Task prompt:
The expected response consists solely of the lines from the line with "The height and width of the screenshot is (862, 1282)." through the last line of the material below, copied exactly.

..........

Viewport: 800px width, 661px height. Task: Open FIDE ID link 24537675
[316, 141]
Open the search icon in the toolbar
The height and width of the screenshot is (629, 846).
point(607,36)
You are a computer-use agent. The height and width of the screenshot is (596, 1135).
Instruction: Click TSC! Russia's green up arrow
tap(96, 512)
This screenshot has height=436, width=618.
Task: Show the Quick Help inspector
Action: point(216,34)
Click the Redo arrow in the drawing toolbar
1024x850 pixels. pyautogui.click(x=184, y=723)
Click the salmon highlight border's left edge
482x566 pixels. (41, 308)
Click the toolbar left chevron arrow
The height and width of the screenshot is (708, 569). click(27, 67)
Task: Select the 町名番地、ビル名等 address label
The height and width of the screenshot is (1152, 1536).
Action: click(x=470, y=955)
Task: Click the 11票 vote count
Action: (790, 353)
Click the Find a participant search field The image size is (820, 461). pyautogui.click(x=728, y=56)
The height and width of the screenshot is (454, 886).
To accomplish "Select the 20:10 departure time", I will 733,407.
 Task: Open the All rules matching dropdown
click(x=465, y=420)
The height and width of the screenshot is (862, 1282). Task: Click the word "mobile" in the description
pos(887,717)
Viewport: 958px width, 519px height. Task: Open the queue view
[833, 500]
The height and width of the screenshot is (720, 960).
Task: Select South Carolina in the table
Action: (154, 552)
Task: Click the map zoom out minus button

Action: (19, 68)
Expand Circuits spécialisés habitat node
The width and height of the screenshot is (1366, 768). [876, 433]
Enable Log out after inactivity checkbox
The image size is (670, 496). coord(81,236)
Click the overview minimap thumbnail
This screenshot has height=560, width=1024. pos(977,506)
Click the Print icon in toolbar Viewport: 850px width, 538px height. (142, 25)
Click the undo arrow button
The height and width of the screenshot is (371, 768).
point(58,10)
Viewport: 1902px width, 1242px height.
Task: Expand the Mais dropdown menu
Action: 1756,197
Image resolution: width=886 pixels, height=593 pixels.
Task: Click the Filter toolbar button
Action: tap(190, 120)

..........

Output of the task:
The height and width of the screenshot is (862, 1282). Task: Click the word "mobile" in the description
pos(887,717)
Viewport: 958px width, 519px height. Task: Open the queue view
[833, 500]
The height and width of the screenshot is (720, 960).
Task: Select South Carolina in the table
Action: (154, 552)
Task: Click the map zoom out minus button

Action: (19, 68)
Expand Circuits spécialisés habitat node
The width and height of the screenshot is (1366, 768). [876, 433]
Enable Log out after inactivity checkbox
The image size is (670, 496). coord(81,236)
Click the overview minimap thumbnail
This screenshot has height=560, width=1024. pos(977,506)
Click the Print icon in toolbar Viewport: 850px width, 538px height. (142, 25)
Click the undo arrow button
The height and width of the screenshot is (371, 768).
point(58,10)
Viewport: 1902px width, 1242px height.
Task: Expand the Mais dropdown menu
Action: 1756,197
Image resolution: width=886 pixels, height=593 pixels.
Task: Click the Filter toolbar button
Action: tap(190, 120)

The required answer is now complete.